** DIRECTIONS FOR THIS TASK **
Copy each line below holding "computer".
#### RECORDS SHOWN ####
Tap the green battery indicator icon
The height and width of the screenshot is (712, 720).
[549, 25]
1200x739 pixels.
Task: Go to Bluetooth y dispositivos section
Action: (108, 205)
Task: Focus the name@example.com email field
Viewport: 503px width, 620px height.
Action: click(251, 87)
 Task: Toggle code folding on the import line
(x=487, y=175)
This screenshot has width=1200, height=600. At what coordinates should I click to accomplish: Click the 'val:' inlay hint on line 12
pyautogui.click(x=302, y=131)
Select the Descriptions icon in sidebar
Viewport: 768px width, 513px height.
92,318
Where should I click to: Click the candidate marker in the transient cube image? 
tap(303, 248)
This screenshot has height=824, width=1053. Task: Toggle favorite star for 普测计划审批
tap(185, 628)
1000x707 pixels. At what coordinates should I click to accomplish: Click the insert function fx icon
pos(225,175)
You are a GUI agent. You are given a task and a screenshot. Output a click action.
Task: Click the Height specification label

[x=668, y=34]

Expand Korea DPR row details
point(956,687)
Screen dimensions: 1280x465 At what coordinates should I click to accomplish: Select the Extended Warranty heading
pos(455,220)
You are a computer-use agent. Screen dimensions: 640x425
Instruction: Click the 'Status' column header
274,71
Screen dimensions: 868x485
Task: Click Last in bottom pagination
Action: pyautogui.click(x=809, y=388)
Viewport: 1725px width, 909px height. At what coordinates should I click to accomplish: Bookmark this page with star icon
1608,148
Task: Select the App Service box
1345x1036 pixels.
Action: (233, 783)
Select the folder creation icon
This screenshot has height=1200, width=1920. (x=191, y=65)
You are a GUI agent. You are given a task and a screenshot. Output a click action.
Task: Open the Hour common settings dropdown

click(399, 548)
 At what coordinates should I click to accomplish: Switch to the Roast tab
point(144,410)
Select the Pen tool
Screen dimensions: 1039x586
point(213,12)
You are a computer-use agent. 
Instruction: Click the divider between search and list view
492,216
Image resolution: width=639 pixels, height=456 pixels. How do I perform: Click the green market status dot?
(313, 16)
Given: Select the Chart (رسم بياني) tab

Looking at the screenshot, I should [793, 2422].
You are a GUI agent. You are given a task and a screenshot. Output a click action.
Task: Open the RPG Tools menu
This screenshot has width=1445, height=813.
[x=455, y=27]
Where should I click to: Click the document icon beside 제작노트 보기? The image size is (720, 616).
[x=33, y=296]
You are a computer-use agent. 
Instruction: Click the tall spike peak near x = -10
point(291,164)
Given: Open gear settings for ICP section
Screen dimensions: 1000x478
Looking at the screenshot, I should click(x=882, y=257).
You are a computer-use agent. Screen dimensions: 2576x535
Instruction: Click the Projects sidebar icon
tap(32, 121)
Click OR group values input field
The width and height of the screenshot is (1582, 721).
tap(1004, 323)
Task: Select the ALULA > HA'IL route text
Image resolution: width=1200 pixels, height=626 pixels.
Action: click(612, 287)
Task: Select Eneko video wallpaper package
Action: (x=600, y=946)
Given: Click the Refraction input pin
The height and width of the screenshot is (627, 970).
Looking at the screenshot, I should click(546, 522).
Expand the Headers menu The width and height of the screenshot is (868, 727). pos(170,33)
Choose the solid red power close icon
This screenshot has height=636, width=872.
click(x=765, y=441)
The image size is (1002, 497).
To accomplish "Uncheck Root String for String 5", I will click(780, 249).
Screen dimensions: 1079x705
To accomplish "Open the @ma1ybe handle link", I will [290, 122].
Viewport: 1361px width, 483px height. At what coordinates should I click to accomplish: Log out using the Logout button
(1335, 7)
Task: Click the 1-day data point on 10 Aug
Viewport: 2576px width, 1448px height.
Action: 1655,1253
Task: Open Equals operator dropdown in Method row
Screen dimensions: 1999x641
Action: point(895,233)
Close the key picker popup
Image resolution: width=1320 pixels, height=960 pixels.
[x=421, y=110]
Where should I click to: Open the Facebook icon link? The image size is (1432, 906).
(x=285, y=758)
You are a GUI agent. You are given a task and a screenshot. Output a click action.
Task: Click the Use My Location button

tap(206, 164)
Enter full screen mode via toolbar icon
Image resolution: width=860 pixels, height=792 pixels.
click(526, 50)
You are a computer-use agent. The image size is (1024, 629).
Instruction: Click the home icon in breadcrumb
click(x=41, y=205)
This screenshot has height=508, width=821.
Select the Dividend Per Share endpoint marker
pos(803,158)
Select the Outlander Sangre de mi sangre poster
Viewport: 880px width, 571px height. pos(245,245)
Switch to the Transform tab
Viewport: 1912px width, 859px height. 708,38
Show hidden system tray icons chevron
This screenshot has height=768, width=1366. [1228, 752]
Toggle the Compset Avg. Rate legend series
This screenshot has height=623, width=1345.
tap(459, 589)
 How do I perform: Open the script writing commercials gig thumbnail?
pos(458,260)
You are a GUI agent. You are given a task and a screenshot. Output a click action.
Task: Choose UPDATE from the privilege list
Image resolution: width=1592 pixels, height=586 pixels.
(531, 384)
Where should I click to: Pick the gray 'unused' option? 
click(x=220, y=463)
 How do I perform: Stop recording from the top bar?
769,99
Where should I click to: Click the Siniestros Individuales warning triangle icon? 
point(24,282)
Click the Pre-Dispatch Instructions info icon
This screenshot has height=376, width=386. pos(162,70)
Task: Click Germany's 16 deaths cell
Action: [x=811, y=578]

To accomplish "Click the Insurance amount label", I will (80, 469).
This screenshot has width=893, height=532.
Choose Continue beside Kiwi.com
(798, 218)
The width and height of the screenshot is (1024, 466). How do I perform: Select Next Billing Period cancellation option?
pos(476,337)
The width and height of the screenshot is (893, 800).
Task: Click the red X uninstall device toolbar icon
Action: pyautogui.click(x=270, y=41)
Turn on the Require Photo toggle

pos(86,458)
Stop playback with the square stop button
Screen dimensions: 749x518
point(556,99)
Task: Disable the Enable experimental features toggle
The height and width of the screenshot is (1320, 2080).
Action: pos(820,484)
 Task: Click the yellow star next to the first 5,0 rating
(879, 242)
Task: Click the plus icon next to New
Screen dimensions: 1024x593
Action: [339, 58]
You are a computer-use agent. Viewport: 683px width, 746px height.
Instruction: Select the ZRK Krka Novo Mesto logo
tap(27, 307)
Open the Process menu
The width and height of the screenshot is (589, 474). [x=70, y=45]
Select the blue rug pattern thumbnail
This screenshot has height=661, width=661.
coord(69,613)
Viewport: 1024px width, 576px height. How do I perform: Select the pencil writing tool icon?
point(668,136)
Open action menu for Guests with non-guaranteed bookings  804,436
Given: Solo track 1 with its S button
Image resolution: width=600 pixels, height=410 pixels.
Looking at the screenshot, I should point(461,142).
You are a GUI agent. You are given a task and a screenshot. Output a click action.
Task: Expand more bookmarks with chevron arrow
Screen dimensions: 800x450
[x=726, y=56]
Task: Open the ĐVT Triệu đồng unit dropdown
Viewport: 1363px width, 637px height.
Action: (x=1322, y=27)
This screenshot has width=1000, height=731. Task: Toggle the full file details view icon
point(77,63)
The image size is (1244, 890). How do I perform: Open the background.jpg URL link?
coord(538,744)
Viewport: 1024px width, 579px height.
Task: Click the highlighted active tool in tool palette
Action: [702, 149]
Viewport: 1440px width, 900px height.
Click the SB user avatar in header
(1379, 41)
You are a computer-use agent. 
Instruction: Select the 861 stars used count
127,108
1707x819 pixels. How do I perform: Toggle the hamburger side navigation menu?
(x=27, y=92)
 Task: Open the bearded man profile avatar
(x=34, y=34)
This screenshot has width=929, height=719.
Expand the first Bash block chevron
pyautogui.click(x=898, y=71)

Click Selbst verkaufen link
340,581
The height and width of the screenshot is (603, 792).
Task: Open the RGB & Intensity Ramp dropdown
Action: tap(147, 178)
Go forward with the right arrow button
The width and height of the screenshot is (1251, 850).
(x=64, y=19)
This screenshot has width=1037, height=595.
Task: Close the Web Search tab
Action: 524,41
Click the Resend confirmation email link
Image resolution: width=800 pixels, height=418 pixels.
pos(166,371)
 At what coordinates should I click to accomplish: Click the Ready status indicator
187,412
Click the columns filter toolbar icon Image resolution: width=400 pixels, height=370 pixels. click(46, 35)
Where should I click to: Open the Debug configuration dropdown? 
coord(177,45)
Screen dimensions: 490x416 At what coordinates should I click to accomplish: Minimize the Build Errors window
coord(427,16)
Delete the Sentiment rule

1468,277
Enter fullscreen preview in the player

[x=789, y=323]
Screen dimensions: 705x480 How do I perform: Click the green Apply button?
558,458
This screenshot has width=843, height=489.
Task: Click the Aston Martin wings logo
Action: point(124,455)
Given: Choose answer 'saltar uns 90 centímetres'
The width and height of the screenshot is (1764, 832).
####
** REPLY **
You are a computer-use agent. Screen dimensions: 640x425
You are a computer-use agent. 
You are a computer-use agent. 
You are a computer-use agent. Screen dimensions: 2576x535
You are a computer-use agent. The image size is (1024, 629).
You are a computer-use agent. Viewport: 683px width, 746px height.
You are a computer-use agent. 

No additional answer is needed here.